Download or read book The Oxford Handbook of Canadian Literature written by Cynthia Conchita Sugars. This book was released on 2016. Available in PDF, EPUB and Kindle. Book excerpt: The Oxford Handbook of Canadian Literature provides a broad-ranging introduction to some of the key critical fields, genres, and periods in Canadian literary studies. The essays in this volume, written by prominent theorists in the field, reflect the plurality of critical perspectives, regional and historical specializations, and theoretical positions that constitute the field of Canadian literary criticism across a range of genres and historical periods.
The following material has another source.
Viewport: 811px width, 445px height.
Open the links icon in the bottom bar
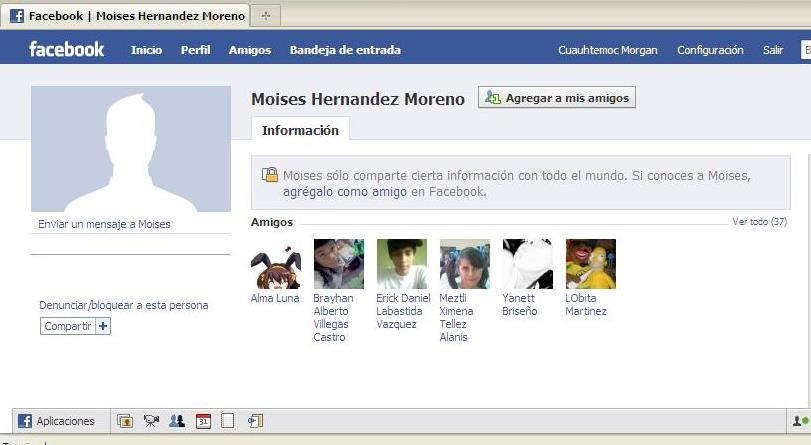click(x=255, y=421)
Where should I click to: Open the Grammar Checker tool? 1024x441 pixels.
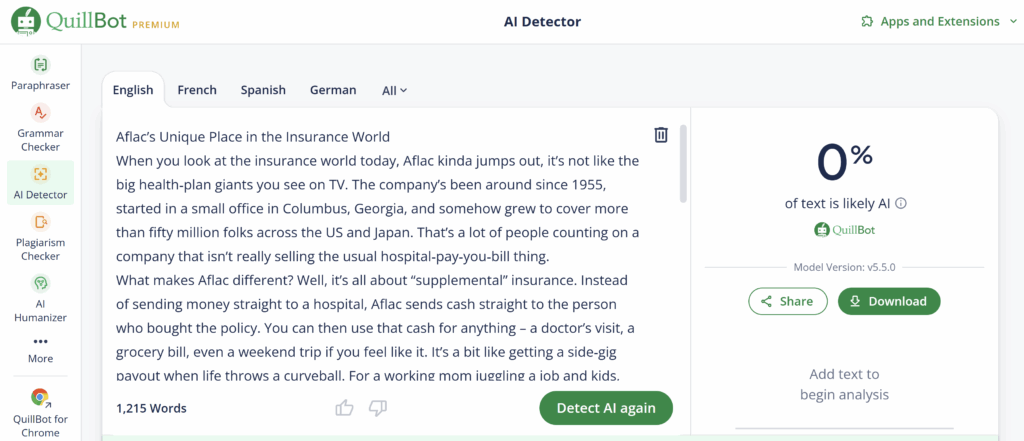click(x=40, y=129)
The volume provides a dynamic introduction to current areas of critical interest, including (1) attention to the links between the literary and the public sphere, encompassing such topics as neoliberalism, trauma and memory, citizenship, material culture, literary prizes, disability studies, literature and history, digital cultures, globalization studies, and environmentalism or ecocriticism; (2) interest in Indigenous literatures and settler-Indigenous relations; (3) attention to multiple diasporic and postcolonial contexts within Canada; (4) interest in the institutionalization of Canadian literature as a discipline; (5) a turn towards book history and literary history, with a renewed interest in early Canadian literature; (6) a growing interest in articulating the affective character of the "literary" - including an interest in affect theory, mourning, melancholy, haunting, memory, and autobiography. The book represents a diverse array of interests -- from the revival of early Canadian writing, to the continued interest in Indigenous, regional, and diasporic traditions, to more recent discussions of globalization, market forces, and neoliberalism. It includes a distinct section dedicated to Indigenous literatures and traditions, as well as a section that reflects on the discipline of Canadian literature as a whole.